L’argument : A l’extrême sud du Sahara, au Niger vivent les Toubous, un peuple de bergers nomades. Leur vie dans ce désert impitoyable obéit à des rituels simples et immuables. Les hommes sont chameliers et les femmes restent au foyer. Mais chaque année, tout change pour les femmes Toubous avec le départ de la caravane. Des aïeules aux plus jeunes, les femmes de la tribu entreprennent un voyage de quatre mois sur plus de 1500 km à travers le Sahara, dans la chaleur, la poussière et les tempêtes de sable pour aller cueillir des dates et les vendre à la "ville". Malgré la fatigue et les dangers innombrables, ce périple est aussi pour ces femmes un espace de liberté et la clé de leur indépendance économique.

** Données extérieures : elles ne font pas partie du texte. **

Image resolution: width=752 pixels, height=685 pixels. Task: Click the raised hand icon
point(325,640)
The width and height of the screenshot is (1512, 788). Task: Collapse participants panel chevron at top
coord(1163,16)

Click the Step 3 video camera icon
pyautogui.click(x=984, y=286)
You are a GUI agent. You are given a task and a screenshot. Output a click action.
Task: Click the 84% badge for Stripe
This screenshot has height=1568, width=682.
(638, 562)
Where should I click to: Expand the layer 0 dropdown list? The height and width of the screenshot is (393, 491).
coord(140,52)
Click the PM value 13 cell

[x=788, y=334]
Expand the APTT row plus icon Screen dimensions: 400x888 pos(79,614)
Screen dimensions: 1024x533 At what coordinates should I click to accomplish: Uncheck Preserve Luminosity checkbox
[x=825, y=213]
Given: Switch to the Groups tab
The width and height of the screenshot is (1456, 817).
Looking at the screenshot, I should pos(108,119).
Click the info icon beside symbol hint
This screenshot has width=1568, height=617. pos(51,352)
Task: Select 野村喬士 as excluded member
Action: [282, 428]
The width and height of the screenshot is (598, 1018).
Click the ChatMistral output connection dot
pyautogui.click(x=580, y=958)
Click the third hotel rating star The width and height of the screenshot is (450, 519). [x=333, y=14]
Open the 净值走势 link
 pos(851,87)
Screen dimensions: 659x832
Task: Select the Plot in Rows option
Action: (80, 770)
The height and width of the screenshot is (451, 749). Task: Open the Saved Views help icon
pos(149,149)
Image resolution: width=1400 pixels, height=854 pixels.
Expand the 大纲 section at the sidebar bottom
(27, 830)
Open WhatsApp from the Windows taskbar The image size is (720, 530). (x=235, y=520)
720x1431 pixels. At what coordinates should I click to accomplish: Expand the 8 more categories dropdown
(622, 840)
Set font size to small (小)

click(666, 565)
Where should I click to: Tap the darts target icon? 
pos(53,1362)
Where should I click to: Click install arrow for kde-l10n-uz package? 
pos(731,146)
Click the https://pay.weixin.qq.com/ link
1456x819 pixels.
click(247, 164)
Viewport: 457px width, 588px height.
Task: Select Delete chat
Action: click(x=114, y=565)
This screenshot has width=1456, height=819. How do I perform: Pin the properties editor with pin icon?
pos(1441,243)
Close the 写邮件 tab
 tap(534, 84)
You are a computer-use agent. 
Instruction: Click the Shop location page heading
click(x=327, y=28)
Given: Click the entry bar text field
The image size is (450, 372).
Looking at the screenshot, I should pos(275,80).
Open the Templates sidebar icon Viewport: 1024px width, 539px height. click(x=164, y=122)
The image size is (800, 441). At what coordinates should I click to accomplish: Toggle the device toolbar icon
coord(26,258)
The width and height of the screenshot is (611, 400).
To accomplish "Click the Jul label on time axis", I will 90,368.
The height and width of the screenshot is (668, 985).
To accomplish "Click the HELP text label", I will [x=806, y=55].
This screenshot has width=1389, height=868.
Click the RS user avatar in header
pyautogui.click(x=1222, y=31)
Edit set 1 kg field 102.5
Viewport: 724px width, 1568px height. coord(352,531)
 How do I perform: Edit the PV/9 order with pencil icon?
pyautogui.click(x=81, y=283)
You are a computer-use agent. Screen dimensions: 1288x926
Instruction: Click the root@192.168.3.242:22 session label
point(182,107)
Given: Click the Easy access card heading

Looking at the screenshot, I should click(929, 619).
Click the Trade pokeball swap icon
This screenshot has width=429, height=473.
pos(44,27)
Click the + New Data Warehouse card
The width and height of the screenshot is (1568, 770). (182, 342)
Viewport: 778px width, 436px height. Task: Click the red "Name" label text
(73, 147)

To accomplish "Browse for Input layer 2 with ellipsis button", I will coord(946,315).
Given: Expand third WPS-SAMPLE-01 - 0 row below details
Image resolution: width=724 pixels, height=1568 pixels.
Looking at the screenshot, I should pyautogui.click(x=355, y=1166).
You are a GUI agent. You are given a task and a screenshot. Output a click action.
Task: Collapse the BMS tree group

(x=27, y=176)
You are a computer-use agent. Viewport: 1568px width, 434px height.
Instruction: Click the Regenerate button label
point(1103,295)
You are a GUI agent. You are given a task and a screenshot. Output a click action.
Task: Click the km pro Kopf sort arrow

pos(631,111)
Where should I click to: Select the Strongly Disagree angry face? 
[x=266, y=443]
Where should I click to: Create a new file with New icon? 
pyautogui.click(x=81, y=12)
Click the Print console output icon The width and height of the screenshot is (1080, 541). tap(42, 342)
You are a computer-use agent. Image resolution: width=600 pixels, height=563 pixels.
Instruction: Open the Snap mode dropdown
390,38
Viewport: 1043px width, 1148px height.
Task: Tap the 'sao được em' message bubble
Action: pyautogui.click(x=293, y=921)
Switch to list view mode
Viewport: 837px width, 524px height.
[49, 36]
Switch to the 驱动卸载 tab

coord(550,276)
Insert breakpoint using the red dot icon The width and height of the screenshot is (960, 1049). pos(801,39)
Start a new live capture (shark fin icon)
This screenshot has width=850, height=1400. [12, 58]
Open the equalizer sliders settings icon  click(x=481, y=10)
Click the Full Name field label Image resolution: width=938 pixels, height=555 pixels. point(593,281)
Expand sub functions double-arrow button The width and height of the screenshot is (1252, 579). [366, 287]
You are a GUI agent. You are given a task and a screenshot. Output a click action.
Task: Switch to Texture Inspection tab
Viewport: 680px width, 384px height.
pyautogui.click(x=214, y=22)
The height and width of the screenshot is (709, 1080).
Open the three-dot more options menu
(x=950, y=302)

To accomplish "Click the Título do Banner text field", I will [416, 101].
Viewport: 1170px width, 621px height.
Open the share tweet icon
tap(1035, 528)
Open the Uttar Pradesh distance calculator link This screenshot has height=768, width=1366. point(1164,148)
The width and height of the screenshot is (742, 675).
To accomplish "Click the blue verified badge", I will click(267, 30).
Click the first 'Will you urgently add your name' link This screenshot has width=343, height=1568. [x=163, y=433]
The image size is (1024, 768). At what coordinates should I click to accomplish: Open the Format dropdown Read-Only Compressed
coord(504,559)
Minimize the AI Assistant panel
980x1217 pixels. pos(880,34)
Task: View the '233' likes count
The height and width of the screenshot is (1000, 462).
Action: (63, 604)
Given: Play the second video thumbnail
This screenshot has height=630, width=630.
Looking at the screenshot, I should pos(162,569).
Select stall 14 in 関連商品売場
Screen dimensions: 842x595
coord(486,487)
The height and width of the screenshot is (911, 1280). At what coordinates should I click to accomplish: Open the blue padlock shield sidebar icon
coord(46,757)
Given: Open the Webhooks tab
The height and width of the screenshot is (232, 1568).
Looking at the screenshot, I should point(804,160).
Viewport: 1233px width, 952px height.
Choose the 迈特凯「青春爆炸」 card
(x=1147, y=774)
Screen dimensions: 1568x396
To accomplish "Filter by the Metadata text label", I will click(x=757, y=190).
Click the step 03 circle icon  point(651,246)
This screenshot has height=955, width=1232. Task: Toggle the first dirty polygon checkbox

Notre avis : Il faut préciser d’emblée que Vents de sable, femmes de roc tient à distance les codes du film ethnographique. La réalisatrice, Nathalie Borgers - auteur de plusieurs documentaires sur la condition féminine - a privilégié le choix du portrait plutôt que l’étude des Toubous, peuple nomade de la frange du Sahara. La communauté, et notamment les hommes qui la composent, n’interviennent ainsi qu’à l’arrière-plan, si bien que le film se contente du minimum de précisions documentaires pour plonger rapidement au coeur de son sujet. Loin de rechercher la neutralité, la cinéaste laisse s’exprimer librement les femmes Toubous, n’intervenant jamais entre la caméra et ses personnages, et ne dénonçant jamais à leur place les conditions de vie difficiles dont elles peuvent souffrir.
C’est là, sans nul doute, la grande force du film. Les enjeux politiques ne sont jamais négligés par Nathalie Borgers, mais ils ne sont pas non plus véhiculés par un discours accusateur et ethnocentriste. En effet, le documentaire accorde une grande place aux petits détails du quotidien et aux témoignages de ces femmes qui, malgré l’existence d’un certain nombre de droits (divorce, relative indépendance économique) souffrent parfois de l’isolement et de la solitude dans laquelle les enferment les coutumes locales - et notamment le mariage arrangé, thème qui était déjà l’objet d’un précédent film de la cinéaste, Arrangements avec le destin. Du même coup, aucun commentaire ne vient rappeler à notre mémoire la présence de la réalisatrice, qui se contente de laisser parler les événements plutôt que de leur imposer un sens par le biais d’une voix off artificielle ou d’une mise en scène pesante. Le long-métrage fait donc preuve d’un engagement subtil et pudique.
Ainsi la caméra nous donne à voir les discours des Toubous de front et sans artifice. L’ambition du film est finalement de faire de ces femmes (Amina, Mariama, Domagali) des personnages à part entière qu’il nous importe de suivre et auxquels nous nous attachons de manière sensible. Tout se joue autour d’une complicité qui insuffle au métrage une valeur poétique due, en bonne part, à l’utilisation parcimonieuse de musiques locales et à l’attention portée aux paysages (loin du style un peu tapageur des reportages). Vents de sable, femmes de roc fait donc preuve d’un bel équilibre entre le traitement politique de son argument et les moyens poétiques mis en oeuvre pour nous plonger dans l’univers des femmes Toubous. Une vraie réussite.